Instructions for the task
Lines from the records below that contain the word "Select" are to be copied out.

The input
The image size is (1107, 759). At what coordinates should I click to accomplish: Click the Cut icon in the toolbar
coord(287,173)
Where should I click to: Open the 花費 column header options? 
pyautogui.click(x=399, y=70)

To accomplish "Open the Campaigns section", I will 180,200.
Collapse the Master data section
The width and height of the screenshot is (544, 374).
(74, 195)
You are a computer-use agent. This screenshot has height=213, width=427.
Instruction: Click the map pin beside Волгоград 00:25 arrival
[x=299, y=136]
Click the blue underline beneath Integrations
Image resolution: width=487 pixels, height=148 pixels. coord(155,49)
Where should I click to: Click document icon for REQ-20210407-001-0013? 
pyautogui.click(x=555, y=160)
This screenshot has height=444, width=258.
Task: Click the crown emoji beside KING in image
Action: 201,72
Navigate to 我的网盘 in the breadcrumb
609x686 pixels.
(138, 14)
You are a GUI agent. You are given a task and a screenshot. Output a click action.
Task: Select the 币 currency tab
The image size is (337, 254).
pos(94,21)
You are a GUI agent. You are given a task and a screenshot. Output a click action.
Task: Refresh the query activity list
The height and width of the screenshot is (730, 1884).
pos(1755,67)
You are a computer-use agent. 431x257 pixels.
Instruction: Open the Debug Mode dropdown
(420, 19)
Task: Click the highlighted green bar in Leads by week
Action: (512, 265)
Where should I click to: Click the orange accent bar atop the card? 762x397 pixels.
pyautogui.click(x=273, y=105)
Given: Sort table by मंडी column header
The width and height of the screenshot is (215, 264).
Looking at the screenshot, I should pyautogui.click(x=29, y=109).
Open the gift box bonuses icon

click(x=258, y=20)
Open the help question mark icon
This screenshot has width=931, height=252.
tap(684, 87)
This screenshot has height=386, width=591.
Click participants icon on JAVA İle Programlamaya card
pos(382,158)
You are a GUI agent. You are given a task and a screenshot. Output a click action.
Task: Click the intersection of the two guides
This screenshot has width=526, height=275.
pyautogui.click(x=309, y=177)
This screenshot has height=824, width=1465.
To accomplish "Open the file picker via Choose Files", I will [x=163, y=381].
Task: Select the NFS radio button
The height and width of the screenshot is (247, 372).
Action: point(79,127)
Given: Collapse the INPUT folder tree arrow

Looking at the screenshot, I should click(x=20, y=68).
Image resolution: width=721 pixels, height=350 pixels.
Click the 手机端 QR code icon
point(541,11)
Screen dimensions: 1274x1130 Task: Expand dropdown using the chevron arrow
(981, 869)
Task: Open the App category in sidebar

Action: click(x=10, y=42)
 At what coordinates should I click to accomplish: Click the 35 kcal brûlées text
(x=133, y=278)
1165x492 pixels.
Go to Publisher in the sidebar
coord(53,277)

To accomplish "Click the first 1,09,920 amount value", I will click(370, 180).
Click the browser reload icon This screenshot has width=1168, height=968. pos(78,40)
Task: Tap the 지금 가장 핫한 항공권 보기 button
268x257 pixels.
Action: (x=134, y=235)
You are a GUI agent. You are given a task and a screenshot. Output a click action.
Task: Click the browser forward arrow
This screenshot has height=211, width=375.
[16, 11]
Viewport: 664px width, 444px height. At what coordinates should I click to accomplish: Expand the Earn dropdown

Response
Task: Select the 币 currency tab
Task: Select the NFS radio button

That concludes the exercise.